[12] Clarke's Wonders of the World.

[13] Wilkinson's Tours to the British Mountains, pp. 64, 65.

[14] Clarke's Wonders of the World, pp. 434, 435.

[15] Dr. Percy, in a note to the poem, a stanza of which is given below, explains "heart o' grease," or "greece," to mean a fat animal, from the French word graisse.

[16] The jail and court-house were at that period divided by the street. The jail, etc., has been rebuilt, and there is now a passage from one to the other.

[17] Dunmailraise is one of the grand passes from Cumberland into Westmorland. It takes its name from a cairn, or pile of stones, erected it is said, to the memory of Dunmail, the last king of Cumberland, who was slain and buried there.

[18] A circular entrenchment, about half a mile from Penrith, is thus popularly termed. The circle within the ditch is about one hundred and sixty paces in circumference, with openings, or approaches, directly opposite to each other. As the ditch is on the inner side, it could not be intended for the purpose of defence, and it has been reasonably conjectured, that the enclosure was designed for the solemn exercise of feats of chivalry; and the embankment around for the convenience of the spectators.

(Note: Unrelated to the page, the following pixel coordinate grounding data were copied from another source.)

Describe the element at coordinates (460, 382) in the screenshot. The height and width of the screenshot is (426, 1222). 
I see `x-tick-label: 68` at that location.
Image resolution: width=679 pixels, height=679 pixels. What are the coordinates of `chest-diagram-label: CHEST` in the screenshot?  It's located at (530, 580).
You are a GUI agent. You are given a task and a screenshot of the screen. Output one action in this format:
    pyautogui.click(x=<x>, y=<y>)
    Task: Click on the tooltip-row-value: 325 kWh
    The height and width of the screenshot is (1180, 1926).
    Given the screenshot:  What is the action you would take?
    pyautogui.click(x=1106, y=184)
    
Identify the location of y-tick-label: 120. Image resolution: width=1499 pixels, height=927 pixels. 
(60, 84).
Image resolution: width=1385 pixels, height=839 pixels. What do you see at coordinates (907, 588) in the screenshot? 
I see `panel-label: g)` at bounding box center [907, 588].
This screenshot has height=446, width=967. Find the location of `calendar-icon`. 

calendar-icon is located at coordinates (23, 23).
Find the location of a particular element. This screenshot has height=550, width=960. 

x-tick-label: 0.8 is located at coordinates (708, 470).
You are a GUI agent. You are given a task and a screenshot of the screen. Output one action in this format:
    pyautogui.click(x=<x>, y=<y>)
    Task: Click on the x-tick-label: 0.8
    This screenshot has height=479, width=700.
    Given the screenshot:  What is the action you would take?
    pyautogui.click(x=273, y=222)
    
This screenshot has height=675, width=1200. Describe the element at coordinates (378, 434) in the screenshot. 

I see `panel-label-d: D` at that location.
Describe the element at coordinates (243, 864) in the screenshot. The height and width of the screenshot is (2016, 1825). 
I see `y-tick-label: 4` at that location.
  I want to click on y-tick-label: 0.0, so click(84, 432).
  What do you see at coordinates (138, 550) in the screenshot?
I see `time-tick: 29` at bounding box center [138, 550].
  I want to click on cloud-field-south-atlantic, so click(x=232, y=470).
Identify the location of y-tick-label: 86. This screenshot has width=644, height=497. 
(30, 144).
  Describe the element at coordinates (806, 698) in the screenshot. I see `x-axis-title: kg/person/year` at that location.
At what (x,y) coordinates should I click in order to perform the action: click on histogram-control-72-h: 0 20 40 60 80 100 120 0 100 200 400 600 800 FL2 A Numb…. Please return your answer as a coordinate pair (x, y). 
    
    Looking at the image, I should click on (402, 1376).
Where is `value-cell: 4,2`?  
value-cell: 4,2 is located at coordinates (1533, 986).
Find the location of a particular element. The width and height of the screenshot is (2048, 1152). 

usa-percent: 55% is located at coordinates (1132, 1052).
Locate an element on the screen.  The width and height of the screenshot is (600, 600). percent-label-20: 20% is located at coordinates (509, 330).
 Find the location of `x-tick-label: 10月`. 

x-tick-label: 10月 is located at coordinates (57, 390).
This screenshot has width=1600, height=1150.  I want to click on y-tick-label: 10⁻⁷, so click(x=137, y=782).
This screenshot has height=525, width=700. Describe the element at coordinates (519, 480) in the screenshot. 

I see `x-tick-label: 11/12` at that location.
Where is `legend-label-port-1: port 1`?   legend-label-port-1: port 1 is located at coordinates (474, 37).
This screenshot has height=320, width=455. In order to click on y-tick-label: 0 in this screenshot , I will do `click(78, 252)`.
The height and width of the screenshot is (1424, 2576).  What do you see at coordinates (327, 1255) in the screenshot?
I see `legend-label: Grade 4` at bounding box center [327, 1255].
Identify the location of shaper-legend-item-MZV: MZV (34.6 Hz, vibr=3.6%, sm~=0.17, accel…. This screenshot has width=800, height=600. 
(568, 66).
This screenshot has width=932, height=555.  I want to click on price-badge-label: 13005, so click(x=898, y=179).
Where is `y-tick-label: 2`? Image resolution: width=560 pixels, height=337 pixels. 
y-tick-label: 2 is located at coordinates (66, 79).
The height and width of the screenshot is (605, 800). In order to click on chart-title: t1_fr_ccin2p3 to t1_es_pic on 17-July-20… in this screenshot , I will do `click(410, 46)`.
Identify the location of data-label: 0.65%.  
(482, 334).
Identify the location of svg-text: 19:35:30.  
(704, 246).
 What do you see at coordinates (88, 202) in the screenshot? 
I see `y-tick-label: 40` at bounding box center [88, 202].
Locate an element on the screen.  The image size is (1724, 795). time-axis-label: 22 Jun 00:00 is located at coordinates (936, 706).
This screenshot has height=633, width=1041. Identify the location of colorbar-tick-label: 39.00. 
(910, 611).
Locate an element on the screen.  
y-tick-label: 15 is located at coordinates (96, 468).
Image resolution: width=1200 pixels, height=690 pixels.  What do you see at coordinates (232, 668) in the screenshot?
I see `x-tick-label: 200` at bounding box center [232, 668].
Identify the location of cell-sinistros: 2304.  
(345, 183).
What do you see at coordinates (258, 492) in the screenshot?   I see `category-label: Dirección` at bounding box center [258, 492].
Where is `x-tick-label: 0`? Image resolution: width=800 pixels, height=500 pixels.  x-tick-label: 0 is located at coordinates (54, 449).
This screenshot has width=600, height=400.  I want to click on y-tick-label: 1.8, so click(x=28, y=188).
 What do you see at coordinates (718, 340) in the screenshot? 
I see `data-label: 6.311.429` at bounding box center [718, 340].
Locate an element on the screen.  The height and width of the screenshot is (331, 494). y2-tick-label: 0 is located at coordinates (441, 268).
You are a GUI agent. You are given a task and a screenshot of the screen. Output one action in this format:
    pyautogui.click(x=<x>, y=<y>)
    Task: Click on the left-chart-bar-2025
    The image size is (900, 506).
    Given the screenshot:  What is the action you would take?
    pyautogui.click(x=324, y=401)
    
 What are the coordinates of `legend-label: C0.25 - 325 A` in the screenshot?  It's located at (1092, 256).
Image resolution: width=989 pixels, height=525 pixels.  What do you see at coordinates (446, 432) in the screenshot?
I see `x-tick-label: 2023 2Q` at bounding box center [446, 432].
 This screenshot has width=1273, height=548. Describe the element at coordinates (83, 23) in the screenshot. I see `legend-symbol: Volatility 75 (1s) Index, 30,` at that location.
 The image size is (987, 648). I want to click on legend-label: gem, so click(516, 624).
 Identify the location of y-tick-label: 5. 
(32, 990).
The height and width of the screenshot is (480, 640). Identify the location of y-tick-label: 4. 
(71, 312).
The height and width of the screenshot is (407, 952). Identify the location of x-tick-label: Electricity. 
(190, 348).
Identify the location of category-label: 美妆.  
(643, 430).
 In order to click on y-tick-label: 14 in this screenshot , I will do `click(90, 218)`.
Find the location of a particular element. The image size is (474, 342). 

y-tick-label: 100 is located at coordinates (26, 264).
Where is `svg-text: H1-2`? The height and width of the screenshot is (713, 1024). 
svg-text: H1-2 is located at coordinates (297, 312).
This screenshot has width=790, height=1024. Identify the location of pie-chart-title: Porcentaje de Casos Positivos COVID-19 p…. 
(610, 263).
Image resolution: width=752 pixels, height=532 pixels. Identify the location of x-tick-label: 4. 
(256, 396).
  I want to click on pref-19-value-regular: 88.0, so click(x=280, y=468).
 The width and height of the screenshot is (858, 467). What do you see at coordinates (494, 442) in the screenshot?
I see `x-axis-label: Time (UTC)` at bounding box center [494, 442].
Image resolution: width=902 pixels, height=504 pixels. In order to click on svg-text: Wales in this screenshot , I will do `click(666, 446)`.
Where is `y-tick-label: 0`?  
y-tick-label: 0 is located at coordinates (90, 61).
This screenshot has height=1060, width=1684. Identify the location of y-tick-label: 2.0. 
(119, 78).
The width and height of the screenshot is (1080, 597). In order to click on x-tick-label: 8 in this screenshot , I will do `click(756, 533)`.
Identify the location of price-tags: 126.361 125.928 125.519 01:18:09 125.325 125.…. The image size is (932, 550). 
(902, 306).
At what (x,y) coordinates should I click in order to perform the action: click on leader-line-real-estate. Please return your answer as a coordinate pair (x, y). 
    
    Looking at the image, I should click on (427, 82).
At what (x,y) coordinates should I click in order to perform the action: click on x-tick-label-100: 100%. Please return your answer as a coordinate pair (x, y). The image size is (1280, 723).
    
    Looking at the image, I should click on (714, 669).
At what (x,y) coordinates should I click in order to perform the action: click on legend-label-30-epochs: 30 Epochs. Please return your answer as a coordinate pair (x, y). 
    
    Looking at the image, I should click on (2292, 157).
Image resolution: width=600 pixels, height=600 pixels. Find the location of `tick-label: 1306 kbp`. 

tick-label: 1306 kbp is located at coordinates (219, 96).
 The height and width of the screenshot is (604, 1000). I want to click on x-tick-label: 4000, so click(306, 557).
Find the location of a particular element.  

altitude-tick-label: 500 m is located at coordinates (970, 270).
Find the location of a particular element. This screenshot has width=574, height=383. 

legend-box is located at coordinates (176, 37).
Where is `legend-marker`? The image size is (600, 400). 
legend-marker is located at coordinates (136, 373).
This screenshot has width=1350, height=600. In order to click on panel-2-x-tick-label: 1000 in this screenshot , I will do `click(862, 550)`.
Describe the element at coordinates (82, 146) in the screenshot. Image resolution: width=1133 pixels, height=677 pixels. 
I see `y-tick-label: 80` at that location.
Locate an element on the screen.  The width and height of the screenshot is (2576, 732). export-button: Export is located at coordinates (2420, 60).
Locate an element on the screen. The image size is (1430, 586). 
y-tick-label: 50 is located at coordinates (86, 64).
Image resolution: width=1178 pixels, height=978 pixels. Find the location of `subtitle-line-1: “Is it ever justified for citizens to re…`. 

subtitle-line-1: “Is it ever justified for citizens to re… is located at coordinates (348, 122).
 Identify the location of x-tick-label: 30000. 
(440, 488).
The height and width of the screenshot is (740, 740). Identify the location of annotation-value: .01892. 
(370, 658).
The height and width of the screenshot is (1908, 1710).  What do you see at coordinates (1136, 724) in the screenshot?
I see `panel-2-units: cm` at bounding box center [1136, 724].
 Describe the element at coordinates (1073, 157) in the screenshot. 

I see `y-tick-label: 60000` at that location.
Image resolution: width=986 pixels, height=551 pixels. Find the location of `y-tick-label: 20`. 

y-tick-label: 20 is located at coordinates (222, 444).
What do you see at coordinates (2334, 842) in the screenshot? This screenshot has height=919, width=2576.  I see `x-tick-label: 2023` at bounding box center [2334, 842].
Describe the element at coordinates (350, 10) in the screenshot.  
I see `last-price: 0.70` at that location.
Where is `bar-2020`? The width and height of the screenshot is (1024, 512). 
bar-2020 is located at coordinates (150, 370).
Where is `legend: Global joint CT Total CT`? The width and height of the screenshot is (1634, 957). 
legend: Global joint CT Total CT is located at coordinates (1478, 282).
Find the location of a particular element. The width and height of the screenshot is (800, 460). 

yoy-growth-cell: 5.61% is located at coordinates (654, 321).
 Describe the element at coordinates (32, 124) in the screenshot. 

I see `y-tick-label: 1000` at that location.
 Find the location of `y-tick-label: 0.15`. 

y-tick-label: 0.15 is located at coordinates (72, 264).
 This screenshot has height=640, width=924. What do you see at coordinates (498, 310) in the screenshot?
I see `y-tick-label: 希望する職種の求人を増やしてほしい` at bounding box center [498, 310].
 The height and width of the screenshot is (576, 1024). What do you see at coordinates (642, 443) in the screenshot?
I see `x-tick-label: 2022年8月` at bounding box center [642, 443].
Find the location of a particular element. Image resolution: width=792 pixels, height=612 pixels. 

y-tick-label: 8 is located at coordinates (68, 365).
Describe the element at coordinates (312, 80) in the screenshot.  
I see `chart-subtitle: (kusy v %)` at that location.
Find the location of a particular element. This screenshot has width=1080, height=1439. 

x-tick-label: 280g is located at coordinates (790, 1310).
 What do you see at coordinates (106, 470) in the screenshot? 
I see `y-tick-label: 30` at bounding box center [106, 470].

[19] Higher up the river Eamont than Arthur's Round Table, is a prodigious enclosure of great antiquity, formed by a collection of stones upon the top of a gently sloping hill, called Mayburgh. In the plain which it encloses there stands erect an unhewn stone of twelve feet in height. Two similar masses are said to have been destroyed during the memory of man. The whole appears to be a monument of Druidical times.

[20] Ullswater.

[21] The small lake called Scales-tarn, which lies so deeply embosomed in the recesses of the huge mountain called Saddleback, more poetically Blencathara, is of such great depth, and so completely hidden from the sun, that it is said its beams never reach it, and that the reflection of the stars may be seen on its surface at mid-day.